The problem |
From the entries below, copy each line that contains the string "Delete", matching its capitalization exactly.

Provided entries |
┄┄┄┄┄┄┄┄┄┄┄┄┄┄┄┄┄┄┄┄

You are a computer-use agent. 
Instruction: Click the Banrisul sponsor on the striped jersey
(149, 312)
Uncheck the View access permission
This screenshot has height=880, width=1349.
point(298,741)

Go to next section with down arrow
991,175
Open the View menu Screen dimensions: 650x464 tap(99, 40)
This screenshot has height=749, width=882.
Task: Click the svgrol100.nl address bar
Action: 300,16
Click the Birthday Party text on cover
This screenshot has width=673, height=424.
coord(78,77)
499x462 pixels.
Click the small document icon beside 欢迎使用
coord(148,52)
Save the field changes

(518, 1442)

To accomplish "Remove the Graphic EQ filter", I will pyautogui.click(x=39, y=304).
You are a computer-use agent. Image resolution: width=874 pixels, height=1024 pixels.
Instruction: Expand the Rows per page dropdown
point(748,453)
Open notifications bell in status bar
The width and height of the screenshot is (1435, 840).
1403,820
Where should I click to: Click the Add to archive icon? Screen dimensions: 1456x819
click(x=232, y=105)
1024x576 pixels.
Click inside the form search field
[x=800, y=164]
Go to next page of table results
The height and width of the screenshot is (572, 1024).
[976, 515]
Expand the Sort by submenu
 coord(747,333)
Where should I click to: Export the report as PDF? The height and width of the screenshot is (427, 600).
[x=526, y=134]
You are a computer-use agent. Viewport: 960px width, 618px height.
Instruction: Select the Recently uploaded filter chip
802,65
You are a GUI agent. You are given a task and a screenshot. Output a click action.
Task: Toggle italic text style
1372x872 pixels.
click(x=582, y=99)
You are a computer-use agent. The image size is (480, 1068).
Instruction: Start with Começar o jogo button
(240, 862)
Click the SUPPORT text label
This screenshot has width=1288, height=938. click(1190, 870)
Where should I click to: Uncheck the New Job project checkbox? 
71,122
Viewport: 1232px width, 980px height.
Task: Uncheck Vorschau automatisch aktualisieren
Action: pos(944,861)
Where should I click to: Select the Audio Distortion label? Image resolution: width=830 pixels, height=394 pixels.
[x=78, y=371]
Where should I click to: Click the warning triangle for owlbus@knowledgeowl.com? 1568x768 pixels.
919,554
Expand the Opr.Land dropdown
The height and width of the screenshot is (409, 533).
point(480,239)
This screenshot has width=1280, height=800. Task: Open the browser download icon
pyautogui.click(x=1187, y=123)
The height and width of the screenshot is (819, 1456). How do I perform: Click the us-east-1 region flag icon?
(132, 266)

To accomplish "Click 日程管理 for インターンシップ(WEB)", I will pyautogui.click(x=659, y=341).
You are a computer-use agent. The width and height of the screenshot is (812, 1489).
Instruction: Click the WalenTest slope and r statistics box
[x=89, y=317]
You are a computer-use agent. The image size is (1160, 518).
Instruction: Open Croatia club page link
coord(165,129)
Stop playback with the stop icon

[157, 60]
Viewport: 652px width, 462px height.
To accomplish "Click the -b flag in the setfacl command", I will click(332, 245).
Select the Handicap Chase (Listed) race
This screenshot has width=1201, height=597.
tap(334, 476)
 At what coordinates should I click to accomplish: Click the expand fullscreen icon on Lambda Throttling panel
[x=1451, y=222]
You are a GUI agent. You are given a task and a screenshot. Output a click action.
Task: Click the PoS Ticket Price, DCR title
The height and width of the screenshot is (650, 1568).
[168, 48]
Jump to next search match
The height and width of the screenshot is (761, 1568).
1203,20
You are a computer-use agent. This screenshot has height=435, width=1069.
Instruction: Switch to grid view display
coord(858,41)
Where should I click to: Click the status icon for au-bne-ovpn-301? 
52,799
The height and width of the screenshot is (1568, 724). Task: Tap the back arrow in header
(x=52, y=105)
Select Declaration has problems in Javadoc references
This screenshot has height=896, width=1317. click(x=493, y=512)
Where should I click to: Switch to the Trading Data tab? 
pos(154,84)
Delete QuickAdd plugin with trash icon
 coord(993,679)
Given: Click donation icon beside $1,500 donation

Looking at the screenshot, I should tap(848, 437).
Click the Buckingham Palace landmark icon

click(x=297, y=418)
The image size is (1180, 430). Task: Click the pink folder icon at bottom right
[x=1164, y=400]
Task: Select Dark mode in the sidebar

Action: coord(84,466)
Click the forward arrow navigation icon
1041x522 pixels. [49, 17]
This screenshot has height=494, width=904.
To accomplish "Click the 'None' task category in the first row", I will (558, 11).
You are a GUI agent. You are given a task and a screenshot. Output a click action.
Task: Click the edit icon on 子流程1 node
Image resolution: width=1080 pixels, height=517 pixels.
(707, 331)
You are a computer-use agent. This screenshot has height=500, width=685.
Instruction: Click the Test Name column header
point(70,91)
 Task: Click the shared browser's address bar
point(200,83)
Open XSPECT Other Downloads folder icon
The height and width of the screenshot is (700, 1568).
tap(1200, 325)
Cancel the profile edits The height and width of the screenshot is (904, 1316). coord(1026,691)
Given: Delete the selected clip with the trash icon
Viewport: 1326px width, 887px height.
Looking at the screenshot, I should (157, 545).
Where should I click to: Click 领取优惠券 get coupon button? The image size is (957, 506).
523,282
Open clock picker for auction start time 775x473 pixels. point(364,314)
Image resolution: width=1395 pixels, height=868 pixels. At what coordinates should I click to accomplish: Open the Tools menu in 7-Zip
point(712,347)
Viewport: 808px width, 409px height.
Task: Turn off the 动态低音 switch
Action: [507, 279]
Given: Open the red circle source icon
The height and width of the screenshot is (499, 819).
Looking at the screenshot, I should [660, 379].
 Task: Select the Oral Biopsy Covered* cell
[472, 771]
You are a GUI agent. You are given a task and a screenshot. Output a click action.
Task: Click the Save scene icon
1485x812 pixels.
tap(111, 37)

┄┄┄┄┄┄┄┄┄┄┄┄┄┄┄┄┄┄┄┄

Completed task |
Delete QuickAdd plugin with trash icon
Given: Delete the selected clip with the trash icon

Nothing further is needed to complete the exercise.